On some bonding or load balancing routers you may be able to tell it to send all the VoIP packets out just one of the pipes to avoid problems from using two different speed pipes.

If you have a bonding or load balancing router that will use a 3G or 4G USB modem as a backup, VoIP is pretty much unusable on 3G or 4G. You'll have to tell the router not to use the backup for VoIP if you can.

I've tried to use g.711 (a 64K codec) and g.729 (an 8K codec) on both 3G and 4G. It's definitely not consistently usable, and there seems to be more latency (delay) on a g.729 call from transcoding. I think the newer OPUS codec may help, but I can't install the OPUS codec on an asterisk server.

You can go way beyond QoS routers by implementing MPLS (MultiProtocol Label Switching), which puts a label on each packet of data to indicate where it's going. The idea is that with the MPLS label the router simply sends the packet on, instead of inspecting it and deciding what to do with it (and how to combine it with all the other packets on the pipe if you have QoS implemented). That reduces latency because the router doesn't have to think about it much.

MPLS requires you to have a broadband provider who has an MPLS network that understands these labels, rather than regular routers looking at each packet and deciding what to do with it based on the contents of the packet's header.

MPLS itself isn't QoS and may not improve VoIP voice quality at all. QoS can be implemented within a tunnel on MPLS (which may or may not make a difference for VoIP).

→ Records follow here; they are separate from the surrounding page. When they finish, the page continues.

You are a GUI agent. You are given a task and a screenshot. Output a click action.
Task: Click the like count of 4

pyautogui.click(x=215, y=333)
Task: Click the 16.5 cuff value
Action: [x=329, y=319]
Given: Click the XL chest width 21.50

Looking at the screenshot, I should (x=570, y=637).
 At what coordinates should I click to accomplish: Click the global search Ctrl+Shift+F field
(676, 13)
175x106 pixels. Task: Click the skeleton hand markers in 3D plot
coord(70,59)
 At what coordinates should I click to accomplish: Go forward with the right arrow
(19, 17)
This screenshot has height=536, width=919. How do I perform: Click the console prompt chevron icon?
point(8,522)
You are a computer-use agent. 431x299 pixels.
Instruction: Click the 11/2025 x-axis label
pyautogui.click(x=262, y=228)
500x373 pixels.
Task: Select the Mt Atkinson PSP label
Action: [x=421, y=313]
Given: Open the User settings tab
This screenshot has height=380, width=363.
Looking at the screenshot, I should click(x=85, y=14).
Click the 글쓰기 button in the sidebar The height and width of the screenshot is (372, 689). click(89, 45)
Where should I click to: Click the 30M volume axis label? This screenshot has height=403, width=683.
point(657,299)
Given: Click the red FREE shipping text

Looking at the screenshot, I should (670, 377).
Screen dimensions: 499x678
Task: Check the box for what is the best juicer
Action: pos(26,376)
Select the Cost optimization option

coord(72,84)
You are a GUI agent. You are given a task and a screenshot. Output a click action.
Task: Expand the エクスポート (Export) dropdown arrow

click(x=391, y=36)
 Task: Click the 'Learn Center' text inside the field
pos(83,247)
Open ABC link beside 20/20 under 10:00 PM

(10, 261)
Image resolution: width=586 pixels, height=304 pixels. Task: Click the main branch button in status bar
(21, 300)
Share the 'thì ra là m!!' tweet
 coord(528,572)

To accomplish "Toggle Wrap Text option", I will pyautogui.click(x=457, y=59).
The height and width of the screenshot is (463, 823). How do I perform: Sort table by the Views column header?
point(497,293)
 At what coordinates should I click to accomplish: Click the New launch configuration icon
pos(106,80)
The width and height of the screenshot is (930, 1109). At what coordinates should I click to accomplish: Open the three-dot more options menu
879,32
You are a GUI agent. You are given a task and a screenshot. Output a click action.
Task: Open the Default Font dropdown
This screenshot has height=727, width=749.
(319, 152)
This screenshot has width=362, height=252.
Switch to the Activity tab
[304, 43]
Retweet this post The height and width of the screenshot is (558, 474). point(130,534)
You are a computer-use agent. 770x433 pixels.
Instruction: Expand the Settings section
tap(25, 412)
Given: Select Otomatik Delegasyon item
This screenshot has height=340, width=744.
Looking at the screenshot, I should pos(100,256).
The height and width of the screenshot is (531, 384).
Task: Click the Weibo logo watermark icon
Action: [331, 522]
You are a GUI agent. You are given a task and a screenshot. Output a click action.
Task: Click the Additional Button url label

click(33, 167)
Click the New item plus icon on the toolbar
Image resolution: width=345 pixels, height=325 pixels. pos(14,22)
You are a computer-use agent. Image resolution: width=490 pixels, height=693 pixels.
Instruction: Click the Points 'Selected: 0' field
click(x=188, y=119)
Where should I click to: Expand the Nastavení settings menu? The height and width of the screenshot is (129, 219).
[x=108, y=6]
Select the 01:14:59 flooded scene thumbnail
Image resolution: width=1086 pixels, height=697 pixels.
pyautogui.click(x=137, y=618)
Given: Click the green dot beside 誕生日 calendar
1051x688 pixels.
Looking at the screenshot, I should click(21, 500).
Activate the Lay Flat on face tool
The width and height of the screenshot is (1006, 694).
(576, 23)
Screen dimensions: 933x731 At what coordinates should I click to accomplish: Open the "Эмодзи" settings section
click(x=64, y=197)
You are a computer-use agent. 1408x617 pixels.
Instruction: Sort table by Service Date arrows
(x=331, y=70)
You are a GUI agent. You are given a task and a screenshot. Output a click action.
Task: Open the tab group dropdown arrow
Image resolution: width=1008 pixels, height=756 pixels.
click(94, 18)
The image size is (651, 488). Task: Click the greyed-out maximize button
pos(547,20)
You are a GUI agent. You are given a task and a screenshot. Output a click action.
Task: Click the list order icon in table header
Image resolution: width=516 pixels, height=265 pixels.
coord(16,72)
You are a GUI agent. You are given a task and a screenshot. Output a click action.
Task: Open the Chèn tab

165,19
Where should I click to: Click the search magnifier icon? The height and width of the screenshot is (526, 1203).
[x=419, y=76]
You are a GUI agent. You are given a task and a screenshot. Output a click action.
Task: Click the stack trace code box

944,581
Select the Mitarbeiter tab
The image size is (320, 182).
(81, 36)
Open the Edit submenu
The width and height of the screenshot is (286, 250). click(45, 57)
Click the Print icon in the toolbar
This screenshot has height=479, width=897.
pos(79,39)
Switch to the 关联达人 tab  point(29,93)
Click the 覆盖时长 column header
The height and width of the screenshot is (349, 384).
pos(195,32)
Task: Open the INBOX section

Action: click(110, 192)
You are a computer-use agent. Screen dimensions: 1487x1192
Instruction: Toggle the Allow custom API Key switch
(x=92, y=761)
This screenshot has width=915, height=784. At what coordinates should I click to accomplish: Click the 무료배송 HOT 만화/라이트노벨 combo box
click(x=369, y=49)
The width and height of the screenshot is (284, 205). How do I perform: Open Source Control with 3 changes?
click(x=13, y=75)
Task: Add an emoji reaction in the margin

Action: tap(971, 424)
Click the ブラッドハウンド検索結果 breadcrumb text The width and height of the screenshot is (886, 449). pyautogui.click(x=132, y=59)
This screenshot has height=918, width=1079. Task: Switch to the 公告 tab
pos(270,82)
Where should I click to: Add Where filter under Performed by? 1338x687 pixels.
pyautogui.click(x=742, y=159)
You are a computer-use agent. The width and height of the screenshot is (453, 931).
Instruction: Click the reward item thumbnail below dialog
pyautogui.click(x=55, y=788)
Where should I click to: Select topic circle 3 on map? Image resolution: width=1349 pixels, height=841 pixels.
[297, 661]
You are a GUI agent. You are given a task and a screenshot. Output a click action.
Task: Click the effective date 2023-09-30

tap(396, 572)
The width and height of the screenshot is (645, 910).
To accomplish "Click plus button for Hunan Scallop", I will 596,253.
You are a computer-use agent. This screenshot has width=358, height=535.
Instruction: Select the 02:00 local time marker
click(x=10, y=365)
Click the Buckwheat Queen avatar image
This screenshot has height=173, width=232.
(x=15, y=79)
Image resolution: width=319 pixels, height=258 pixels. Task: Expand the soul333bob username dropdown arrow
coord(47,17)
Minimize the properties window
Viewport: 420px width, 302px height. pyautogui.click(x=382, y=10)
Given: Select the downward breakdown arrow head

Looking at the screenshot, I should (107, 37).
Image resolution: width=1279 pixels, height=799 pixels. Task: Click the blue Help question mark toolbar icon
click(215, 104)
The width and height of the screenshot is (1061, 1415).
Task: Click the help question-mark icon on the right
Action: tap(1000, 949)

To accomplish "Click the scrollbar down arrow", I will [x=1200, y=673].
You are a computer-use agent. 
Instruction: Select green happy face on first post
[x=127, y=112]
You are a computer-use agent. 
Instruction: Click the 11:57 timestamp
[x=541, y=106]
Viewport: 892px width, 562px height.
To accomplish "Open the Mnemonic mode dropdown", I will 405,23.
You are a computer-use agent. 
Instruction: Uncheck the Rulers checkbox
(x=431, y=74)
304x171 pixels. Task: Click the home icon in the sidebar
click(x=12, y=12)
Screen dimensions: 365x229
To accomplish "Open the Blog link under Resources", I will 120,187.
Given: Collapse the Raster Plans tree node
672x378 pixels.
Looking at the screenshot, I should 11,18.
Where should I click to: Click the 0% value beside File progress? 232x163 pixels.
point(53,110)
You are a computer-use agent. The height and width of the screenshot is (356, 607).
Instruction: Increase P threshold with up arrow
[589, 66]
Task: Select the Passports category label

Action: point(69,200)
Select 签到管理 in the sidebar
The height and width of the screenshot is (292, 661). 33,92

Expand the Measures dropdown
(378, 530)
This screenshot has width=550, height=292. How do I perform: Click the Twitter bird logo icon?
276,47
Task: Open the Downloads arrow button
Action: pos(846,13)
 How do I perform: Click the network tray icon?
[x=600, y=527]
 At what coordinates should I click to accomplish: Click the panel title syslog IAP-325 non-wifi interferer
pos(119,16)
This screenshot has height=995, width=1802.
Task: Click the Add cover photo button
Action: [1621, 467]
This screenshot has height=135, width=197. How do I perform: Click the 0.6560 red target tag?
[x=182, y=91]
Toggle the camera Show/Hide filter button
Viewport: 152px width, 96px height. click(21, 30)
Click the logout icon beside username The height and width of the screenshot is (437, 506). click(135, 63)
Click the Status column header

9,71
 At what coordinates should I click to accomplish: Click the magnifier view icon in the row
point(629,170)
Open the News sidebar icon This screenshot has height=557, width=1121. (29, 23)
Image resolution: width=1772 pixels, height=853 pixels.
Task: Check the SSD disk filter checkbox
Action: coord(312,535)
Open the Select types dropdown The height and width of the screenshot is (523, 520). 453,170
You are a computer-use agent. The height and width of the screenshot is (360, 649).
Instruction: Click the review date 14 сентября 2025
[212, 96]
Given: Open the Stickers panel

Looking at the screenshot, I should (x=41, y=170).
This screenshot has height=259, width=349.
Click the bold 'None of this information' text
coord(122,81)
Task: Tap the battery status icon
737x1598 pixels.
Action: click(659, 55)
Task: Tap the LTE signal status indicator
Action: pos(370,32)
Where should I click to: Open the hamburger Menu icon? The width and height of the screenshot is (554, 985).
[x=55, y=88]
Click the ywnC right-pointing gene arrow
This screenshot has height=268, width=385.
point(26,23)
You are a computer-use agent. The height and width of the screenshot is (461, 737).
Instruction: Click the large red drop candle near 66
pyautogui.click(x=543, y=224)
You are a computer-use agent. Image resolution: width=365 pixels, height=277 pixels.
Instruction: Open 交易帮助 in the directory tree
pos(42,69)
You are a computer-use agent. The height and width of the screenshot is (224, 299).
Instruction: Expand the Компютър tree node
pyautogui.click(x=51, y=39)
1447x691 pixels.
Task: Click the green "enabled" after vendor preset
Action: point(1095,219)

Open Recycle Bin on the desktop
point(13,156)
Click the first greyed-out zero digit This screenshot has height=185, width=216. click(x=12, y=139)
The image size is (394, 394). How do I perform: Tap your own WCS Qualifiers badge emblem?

A benefit of MPLS is that troubleshooting can be simplified when the router isn't making routing decisions based on IP packet headers. On the other hand, the complexity and cost of MPLS compared to a normal IP network is huge for a regular company (user). The broadband providers may be using it on their own networks to get your packets from one place to another, where it makes sense.

Implementing MPLS for VoIP at a company would be like getting a google self-driving car to go get milk, as opposed to a bicycle. They will both get you there, but one is going to be much more expensive than the other - while requiring a team of engineers to oversee your little errand.

The only sane answer to getting the best VoIP voice quality is to use a totally separate LAN for phones in the office, going to a totally separate broadband connection. With no connection between the networks in the office. That makes troubleshooting very easy! If you didn't our Bulletin about making VoIP calls sound great, take a look at it:

Separate VoIP Networks for Quality of Service

You can spend a lot of money buying and programming QoS stuff, but it's a much better idea to put that money into a dedicated pipe for VoIP. Just because you can do something like QoS or MPLS, doesn't mean it's a good idea. But hey, maybe there's a google self-driving car for errands in your future?